Once a year in the autumn, visitors to and residents of Madrid alike can enjoy a unique rural spectacle right in centre of town with La Fiesta de la Transhumancia.
In this ancient festival, forgotten for many years but resurrected in 1993, shepherds move their flocks to warmer pastures for the winter and over 2,000 sheep, along with some goats and oxen, crowd through the streets of the capital. They are accompanied by dancers and musicians, colourfully clothed in regional dress – it’s quite a sight. I’d never seen an ox before – they’re huge! The sheep are so close you can look into their eyes, and the costumes are beautiful – I especially liked the traditional wooden clogs worn by many of the drovers.

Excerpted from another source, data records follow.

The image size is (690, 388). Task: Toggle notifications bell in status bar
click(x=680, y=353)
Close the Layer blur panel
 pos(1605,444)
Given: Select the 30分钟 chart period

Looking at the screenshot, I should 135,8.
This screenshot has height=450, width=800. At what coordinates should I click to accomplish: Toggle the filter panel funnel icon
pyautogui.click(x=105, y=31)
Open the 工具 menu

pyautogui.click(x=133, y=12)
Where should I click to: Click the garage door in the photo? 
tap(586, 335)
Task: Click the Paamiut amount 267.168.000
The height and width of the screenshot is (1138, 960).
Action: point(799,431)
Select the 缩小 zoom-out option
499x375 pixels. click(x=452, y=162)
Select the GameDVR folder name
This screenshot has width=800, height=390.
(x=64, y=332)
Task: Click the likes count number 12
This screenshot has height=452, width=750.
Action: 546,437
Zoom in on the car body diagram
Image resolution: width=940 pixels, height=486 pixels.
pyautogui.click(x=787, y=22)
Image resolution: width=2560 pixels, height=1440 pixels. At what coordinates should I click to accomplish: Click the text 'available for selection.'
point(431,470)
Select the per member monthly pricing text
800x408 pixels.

The route comes up Calle Mayor from the Casa del Campo, through Sol, along Calle Alcalá to Cibeles and then back round the way it came – as the procession comes full circle, if you miss it going up, you can catch it coming down.
Times are approximate, as I found out the first year I went; the sheep had left Sol a full hour before the programmed time of 10.30, so top tip – get there early! This year the date hasn’t been announced yet, but it usually happens on the second or third Sunday in October, and after a year off due to Covid, I’m especially looking forward to it! There isn’t much information out yet, but I’ll keep you updated! Meanwhile, save the day!